> **EXERCISES TO COMPLETE**:
[1] In the piece on first driving lessons, what does the writer call the beginning milestone in learning to drive?
[2] Extend the piece on first driving lessons, starting right after its final sentence.

> **PASSAGE**:
Learning to drive Young driver stories 7 min read

The shimmering, right-hand door ceremoniously opens, revealing the gleaming interior of the driver’s seat; the moment has arrived. Months of waiting for your seventeenth birthday, jealously watching your older friends have their first endeavour behind the wheel. But now it’s your turn. It feels as though the heavens have parted and the celestial harmony of angelic voices invite you to sit- for the first time ever- in the driver’s seat. Your instructor slides in beside you, and the car doors slam shut. Suddenly the heavenly light goes out and the cherubic melody is silenced. You pause. Beads of sweat on your brow. The realisation dawns upon you. You’re about to drive a car…


It will be fine… right?

We all hold this spectacular expectation of our first ever driving lesson; everything will run smoothly, your instructor will be impressed, you’ll be a natural behind the wheel. But, for most of us, the moment you plonk yourself into the driver’s seat, all your hopes and dreams slither away, and you just become a nervous blob of shaky jelly. Moving past this initial fear may be difficult, and the first lesson is always extremely overwhelming, but this is the beginning milestone in learning to drive. Not moving off, not changing gear, not the emergency stop: confidence. I’m not talking arrogantly egotistical, always-in-the-right-hand-lane racer confidence. I mean having enough confidence to start the engine and tackle your driving journey head-on. Having recently experienced these first lesson jitters myself, here are some top tips to avoid dissolving to a pile of mushy nerves at your first driving attempt.


Sensory Overload

After the initiation ceremony of entering the driver’s cockpit has ceased, what follows is a list of instructions and adjustments you need to make to tailor the driving seat for you. Preceding this is a very unceremonious fumbling and fannying around; adjusting your seat, shuffling it back and forward (some even go up and down which is very exciting), twisting your mirrors, putting your seatbelt on, washing the windscreen… and so on and so on… You will soon adopt this ritual whenever you set foot inside your instructor’s car and, although it’s a necessary nuisance, it can feel a tad overwhelming doing it for the first time. How are you going to remember all this? How do you know if you seat is in the right position? What was the order again? And just like that your eye starts twitching and your foot starts tapping with stress. But don’t let it get to you. Trivial things like seat adjustments and mirrors soon become a habit in your driving routine: you’ll instinctively know exactly what you need to do the moment you get in the car. And anyway, does anyone ever really get their seat in the right position?

> **INFORMATION GIVEN**:
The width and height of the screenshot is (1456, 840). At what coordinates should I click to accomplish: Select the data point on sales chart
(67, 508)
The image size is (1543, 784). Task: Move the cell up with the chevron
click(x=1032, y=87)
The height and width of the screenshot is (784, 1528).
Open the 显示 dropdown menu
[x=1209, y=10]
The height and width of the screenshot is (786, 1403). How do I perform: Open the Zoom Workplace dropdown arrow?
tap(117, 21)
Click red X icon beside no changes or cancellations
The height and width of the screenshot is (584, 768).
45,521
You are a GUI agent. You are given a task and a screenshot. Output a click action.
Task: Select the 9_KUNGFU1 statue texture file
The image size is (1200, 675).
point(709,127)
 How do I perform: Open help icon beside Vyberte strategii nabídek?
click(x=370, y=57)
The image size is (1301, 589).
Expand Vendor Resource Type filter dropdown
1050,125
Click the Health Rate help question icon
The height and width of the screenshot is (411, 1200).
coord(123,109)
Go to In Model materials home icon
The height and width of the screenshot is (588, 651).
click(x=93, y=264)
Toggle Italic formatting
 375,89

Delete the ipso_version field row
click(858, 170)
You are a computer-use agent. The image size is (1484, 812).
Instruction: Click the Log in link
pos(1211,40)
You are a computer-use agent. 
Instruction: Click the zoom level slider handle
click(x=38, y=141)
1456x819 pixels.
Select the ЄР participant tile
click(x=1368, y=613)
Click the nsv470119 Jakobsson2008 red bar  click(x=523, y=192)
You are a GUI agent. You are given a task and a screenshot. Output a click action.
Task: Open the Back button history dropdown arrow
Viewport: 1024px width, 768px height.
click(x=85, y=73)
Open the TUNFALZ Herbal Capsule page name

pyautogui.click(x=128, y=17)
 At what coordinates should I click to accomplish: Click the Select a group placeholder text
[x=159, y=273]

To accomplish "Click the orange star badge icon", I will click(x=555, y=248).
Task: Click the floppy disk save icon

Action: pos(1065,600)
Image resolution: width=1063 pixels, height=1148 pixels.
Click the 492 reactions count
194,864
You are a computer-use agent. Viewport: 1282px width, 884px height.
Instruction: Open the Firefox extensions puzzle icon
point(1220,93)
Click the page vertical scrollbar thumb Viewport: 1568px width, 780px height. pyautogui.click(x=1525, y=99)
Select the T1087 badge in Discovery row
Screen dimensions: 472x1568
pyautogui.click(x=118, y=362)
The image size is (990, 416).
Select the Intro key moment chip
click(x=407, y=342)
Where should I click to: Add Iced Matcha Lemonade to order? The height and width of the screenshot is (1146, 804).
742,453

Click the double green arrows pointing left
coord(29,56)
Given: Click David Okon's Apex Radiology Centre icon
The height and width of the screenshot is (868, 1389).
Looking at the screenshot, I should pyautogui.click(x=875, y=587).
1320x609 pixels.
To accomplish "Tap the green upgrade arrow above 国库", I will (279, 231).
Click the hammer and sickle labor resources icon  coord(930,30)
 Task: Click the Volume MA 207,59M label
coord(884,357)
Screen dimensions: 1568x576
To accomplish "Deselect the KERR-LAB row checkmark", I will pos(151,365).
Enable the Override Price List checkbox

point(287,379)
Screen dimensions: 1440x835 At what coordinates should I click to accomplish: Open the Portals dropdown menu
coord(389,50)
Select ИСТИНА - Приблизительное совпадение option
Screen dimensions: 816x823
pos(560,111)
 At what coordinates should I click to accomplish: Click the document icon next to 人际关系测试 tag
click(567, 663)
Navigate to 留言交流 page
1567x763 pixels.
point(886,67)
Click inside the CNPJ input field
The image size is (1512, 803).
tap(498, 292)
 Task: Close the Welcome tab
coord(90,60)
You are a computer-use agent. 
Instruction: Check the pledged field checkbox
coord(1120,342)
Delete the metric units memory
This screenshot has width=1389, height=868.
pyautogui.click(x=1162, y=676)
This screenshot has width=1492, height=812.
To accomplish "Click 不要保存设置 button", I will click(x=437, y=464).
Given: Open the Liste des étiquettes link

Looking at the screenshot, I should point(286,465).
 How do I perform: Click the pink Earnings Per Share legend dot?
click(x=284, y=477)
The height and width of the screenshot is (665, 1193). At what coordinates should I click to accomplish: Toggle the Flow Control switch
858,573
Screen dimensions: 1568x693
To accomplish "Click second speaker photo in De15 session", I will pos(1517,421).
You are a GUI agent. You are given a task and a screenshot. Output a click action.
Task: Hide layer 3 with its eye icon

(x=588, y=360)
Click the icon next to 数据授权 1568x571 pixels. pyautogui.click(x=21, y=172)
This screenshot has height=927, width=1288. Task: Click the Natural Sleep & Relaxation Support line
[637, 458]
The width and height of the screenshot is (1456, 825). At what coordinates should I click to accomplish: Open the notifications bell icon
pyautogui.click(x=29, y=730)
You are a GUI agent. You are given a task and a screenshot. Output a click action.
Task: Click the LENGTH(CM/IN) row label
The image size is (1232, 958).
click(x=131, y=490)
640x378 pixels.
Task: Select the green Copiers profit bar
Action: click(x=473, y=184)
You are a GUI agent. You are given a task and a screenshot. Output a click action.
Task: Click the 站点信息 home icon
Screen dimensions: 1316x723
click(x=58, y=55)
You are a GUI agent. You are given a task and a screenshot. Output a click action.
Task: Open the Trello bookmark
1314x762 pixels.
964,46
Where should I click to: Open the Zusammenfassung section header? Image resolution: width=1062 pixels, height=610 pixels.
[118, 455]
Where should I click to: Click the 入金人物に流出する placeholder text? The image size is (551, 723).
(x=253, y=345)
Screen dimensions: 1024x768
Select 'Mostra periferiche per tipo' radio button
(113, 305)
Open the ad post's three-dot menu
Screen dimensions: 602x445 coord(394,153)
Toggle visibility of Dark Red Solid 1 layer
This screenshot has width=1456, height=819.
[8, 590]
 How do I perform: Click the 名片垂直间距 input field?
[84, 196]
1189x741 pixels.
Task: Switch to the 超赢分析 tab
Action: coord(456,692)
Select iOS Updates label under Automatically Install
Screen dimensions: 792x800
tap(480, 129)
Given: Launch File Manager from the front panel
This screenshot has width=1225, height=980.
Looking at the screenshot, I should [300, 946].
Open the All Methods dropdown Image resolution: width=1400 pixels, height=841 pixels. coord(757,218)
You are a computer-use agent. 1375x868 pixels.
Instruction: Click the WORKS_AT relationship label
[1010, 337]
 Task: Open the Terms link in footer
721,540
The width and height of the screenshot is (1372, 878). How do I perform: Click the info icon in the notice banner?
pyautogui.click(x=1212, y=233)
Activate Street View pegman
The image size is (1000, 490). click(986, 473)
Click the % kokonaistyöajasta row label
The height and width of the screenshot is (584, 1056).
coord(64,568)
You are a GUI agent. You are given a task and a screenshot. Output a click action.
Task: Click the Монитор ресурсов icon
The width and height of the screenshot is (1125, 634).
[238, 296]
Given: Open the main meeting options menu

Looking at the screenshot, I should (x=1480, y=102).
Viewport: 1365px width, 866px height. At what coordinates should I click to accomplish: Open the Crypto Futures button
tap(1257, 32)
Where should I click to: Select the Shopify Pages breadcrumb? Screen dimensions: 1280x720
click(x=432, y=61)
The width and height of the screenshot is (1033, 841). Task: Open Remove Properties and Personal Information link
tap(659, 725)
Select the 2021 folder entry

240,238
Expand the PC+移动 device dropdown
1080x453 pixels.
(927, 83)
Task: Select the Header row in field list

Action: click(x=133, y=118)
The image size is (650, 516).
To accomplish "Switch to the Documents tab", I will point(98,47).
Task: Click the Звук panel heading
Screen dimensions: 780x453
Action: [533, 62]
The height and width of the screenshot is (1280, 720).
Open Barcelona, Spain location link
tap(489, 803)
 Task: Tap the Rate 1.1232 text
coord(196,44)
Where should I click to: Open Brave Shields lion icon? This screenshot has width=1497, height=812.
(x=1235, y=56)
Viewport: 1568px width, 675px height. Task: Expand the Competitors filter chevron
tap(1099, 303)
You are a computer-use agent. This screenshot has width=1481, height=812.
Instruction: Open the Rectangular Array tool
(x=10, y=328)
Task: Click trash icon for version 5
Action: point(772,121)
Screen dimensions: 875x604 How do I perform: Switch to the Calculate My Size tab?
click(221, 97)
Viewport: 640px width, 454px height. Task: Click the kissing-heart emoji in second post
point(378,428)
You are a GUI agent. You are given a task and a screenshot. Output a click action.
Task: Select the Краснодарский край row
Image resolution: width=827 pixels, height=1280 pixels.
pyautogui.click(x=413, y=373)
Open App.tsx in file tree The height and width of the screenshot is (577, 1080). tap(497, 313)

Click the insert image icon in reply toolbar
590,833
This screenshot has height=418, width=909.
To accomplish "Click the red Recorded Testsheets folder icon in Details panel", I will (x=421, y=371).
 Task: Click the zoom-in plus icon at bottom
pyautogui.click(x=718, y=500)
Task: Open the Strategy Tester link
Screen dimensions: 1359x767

> **ANSWERS PROVIDED**:
[1] Confidence.

[2]
Robots in Disguise

Moving off for the first time can be extremely daunting; you are going to have full control of a highly powerful machine that can cause serious damage if handled incorrectly. However, unless you’ve got a date with a Transformer, nothing horrifyingly dangerous is going to happen. It can feel a little scary, knowing that at your fingertips lies the possibility of a road accident, but don’t forget – your driving instructor likely has dual control. This means that they have a second set of pedals on the passenger side of the car, allowing them full access to all control of the car. Therefore, to rid yourself of any nervous driving, you simply need to fully trust your instructor. Have faith that they will not allow anything bad to happen, as they can easily stop the car in an emergency situation. However, if the car suddenly mutates into Optimus Prime, I doubt they could take on an army of Decepticons.


Live life in the Slow Lane

Assuming you have established that you are not driving a mutating, giant, robot car, you embark on this new-found confidence. The car is moving (maybe only twenty miles per hour but oh well), you know how to stop, you know how to wash a windscreen and your seating position actually starts to feel comfortable. But, you suddenly find that your instructor is adding more and more to your list of things to do. Now you have to check mirrors, indicate, change gears- what even is a gear!? My instructor once tried explaining to me how gears worked and I honestly think that unless you’re Elon Musk, the clutch will never make sense (If you’ve been living under a rock for the past few months, he’s the genius that sent his car into space- if you don’t believe me, Google it). It will forever be just the pedal you push that lets you move the weird stick next to the driver’s seat, allowing you to drive faster without the car sounding like a bumble bee being stamped on. My advice when tackling all this new information is to simply take it slow; there’s no pressure to speed through the learning process like my mother in the right-hand lane of a dual carriageway (just to clarify, that means too fast). Take it all in bit by bit, absorbing everything at your own pace. If it feels overwhelming, just ask your instructor to repeat their explanation, or to delay developing to the next skill until a later lesson. It’s only your first time behind the wheel, take a deep breath and give yourself a break.


Evidently, there’s a lot you can be nervous about when embarking on the first steps of your driving journey. However, many of these fears are just down to first-time jitters, and your confidence will soon reassemble the pile of shaking jelly into an independent and self-assured driver. So, don’t be worried by your nerves on the first day, they’ll soon ease and you’ll be speeding down the parkway like my mum (just don’t go over the speed limit like she does). Now, cast aside your worries and realise that nothing bad is going to happen… unless you do accidentally end up driving a Transformer, then I cannot guarantee your safety.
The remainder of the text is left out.